(Collected data entries)
• • •
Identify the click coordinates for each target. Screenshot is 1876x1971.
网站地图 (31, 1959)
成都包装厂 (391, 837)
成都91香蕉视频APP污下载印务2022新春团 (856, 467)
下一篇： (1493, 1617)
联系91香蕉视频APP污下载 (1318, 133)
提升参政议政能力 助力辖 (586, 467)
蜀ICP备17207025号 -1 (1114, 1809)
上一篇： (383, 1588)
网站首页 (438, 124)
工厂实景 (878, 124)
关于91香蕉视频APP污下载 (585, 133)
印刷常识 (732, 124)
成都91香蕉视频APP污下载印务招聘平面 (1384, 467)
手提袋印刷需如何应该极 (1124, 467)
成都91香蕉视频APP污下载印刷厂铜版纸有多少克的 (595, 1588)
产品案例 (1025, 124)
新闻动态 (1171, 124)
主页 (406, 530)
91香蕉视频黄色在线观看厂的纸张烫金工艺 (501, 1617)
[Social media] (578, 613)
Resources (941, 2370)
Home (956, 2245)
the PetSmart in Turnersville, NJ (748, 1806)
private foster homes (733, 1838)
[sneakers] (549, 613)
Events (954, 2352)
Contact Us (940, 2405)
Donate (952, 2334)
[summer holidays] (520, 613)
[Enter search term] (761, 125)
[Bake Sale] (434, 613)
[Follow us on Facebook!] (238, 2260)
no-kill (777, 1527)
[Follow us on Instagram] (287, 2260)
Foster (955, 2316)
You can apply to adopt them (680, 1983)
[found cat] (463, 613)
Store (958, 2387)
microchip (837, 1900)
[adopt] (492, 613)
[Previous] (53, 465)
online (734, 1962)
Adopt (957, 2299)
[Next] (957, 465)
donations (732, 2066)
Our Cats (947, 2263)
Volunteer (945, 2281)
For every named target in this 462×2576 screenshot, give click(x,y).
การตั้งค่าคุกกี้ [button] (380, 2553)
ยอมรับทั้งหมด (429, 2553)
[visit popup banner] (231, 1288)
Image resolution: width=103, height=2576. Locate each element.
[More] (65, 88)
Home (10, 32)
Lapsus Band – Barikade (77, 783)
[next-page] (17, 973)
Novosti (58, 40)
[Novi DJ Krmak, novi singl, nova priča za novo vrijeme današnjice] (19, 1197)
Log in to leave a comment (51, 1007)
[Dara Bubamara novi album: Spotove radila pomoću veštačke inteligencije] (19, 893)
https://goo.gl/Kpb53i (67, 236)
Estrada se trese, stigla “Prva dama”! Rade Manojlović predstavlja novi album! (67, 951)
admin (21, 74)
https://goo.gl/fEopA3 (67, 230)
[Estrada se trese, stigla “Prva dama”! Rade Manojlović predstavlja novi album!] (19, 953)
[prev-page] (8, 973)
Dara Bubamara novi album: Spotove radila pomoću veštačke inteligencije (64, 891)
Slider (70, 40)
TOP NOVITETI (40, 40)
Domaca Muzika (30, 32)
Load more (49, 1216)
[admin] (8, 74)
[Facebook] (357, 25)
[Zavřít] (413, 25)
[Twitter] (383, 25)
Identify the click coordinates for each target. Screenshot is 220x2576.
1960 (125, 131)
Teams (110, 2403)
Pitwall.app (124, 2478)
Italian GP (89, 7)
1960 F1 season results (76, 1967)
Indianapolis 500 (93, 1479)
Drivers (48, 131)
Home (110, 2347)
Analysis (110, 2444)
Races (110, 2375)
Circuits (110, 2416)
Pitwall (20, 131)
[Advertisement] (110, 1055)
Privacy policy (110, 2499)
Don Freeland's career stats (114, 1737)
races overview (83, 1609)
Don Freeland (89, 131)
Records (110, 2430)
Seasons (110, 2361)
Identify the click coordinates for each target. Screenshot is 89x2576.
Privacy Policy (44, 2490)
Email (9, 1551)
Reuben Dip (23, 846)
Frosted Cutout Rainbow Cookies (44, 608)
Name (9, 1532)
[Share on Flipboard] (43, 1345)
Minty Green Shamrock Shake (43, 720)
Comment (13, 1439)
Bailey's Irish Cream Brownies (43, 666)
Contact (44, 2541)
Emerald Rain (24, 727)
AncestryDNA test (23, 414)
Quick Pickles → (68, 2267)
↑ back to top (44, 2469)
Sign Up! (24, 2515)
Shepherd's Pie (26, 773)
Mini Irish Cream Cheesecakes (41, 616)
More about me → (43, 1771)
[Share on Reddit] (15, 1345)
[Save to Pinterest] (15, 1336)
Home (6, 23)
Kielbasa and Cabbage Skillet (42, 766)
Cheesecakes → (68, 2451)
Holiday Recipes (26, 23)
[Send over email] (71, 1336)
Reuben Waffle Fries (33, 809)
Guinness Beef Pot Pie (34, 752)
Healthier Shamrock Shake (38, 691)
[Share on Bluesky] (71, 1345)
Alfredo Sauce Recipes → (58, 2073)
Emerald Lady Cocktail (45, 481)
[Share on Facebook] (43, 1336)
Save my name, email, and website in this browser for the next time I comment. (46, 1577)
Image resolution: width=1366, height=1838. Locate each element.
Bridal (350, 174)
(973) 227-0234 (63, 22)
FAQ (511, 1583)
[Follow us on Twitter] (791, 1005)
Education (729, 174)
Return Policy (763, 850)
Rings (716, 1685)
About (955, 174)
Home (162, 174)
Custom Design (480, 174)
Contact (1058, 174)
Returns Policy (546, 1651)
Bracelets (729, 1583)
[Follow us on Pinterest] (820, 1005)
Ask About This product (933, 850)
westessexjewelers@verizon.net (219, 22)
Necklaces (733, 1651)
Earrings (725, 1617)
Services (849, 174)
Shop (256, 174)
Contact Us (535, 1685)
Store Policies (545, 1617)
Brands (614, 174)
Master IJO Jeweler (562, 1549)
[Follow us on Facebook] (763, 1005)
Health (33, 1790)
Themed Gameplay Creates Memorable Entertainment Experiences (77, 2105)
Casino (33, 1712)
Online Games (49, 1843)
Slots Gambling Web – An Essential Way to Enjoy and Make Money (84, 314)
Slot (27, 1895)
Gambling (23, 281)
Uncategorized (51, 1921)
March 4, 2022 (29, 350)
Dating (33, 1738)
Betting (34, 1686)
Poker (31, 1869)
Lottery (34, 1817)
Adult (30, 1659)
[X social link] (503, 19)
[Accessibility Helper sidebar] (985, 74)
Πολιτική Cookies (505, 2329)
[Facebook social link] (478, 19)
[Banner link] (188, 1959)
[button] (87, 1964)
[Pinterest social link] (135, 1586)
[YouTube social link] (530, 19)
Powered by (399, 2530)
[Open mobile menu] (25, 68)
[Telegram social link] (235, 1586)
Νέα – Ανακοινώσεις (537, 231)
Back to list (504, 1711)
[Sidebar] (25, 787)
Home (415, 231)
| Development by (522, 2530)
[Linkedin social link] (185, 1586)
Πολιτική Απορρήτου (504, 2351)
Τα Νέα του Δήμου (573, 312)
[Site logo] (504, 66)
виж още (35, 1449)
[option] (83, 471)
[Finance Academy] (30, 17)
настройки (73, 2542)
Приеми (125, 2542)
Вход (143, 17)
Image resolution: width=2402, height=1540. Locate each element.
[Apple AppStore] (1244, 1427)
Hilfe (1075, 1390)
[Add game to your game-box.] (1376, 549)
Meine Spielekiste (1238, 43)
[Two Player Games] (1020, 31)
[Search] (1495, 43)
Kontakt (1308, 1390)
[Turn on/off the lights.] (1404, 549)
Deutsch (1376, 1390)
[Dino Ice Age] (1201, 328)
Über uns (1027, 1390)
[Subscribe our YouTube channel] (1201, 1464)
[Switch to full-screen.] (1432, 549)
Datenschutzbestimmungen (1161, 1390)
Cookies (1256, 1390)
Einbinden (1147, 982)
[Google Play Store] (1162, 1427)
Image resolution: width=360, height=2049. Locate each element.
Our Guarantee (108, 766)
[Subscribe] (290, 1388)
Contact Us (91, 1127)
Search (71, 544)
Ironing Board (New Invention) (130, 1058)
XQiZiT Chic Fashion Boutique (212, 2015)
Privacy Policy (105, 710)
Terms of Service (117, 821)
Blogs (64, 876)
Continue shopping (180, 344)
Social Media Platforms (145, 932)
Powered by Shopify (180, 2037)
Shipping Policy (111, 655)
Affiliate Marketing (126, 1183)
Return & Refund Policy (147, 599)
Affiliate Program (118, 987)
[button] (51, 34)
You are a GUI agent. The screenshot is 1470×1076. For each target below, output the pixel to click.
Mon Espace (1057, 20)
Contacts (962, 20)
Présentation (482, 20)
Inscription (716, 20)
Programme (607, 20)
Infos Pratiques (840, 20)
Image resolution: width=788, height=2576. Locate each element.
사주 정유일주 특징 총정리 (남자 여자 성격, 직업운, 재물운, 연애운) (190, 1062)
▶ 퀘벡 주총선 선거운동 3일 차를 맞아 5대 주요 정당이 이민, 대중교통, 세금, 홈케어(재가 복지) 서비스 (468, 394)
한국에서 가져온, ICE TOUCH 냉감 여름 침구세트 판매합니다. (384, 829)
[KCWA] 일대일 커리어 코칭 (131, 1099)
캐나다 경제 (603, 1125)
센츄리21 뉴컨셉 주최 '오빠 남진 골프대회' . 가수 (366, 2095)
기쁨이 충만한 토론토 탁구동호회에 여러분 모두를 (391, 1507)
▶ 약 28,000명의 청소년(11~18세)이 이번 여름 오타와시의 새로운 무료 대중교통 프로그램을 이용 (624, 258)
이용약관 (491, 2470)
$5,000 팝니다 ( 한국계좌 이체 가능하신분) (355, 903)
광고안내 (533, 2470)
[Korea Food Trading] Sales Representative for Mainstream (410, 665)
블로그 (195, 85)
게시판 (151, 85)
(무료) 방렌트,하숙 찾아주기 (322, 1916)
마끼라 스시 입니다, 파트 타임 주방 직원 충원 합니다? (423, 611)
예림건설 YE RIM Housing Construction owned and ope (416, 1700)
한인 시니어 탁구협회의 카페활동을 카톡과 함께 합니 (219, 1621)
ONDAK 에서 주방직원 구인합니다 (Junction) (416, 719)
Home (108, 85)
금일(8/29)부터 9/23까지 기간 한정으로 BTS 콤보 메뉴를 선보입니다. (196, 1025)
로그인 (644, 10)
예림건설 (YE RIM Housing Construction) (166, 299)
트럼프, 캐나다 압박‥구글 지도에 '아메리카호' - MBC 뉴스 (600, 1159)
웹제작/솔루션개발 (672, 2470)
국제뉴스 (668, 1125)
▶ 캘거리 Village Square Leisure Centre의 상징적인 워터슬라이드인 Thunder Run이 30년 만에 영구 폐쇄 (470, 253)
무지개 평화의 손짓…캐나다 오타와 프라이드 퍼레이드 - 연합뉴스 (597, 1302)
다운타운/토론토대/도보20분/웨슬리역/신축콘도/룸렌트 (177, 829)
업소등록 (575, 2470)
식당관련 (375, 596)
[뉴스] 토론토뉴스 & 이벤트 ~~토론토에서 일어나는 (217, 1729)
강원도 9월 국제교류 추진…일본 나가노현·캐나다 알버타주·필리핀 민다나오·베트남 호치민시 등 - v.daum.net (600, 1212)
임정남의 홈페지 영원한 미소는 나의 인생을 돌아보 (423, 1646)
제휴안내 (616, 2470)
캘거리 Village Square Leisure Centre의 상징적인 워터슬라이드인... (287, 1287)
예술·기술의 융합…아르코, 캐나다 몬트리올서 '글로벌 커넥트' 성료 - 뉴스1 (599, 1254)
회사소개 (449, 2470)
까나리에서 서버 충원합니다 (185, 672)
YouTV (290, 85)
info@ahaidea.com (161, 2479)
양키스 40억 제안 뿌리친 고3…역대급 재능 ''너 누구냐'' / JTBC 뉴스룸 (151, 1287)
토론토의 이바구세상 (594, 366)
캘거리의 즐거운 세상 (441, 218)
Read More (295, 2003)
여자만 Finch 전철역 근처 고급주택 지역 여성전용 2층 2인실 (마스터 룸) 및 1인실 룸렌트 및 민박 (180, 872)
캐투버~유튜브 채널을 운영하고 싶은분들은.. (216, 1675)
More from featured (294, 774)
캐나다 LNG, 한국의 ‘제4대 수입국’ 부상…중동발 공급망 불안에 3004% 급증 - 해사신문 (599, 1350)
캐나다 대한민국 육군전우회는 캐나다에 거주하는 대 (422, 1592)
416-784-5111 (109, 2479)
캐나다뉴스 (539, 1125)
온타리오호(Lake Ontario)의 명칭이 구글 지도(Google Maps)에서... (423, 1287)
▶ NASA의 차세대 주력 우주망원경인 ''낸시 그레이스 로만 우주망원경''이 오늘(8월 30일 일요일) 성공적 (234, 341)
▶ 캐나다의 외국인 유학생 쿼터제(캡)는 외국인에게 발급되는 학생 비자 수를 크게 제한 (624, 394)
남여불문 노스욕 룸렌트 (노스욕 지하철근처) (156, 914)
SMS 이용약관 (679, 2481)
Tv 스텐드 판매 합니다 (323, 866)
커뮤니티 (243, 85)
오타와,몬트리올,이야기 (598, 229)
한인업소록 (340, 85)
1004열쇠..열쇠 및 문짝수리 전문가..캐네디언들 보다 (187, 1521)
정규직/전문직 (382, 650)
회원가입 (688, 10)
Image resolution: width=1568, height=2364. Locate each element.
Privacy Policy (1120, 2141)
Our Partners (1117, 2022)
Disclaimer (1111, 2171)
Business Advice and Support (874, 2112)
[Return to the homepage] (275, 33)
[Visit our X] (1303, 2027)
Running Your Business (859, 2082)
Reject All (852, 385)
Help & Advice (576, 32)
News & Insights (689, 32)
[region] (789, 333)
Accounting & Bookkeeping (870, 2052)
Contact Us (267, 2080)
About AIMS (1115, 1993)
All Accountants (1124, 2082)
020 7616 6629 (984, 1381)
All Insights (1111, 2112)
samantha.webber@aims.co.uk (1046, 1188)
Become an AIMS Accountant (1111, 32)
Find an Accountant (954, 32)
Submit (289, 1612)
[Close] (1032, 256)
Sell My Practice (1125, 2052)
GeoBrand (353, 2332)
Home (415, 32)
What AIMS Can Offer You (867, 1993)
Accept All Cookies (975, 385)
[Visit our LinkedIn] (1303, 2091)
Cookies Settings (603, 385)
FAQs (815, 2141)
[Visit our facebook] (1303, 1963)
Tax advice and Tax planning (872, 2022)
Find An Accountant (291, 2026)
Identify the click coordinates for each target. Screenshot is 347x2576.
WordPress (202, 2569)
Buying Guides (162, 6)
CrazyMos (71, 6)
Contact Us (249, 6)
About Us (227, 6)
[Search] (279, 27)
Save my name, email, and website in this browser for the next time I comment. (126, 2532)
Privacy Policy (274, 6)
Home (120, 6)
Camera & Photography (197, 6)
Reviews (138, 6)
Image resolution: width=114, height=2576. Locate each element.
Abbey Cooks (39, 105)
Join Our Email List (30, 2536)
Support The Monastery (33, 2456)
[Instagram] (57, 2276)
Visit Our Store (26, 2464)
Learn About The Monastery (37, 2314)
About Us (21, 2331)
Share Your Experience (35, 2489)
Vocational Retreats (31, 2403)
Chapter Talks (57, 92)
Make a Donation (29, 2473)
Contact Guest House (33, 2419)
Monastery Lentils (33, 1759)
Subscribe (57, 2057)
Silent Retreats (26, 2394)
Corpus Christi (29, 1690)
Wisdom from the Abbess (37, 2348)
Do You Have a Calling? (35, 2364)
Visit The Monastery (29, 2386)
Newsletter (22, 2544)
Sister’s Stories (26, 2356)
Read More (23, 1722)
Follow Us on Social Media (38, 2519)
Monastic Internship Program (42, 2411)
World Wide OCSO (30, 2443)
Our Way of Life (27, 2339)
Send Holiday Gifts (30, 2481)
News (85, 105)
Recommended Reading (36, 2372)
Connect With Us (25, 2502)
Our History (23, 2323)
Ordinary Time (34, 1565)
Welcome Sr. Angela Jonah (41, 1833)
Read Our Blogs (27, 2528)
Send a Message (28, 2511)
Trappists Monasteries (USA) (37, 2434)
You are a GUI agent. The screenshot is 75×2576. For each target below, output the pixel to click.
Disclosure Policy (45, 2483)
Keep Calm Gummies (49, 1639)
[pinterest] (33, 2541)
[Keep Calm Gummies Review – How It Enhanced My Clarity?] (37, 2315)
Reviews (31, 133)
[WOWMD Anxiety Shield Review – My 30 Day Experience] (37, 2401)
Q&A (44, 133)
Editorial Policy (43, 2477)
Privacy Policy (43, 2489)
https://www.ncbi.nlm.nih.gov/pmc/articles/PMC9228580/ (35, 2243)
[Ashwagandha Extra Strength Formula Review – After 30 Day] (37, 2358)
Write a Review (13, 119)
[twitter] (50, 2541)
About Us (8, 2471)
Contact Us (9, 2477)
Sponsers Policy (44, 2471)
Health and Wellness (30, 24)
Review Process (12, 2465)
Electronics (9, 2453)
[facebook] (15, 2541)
• • •
▸ Work order
State only how many lines above contain "below".

▸ Response
2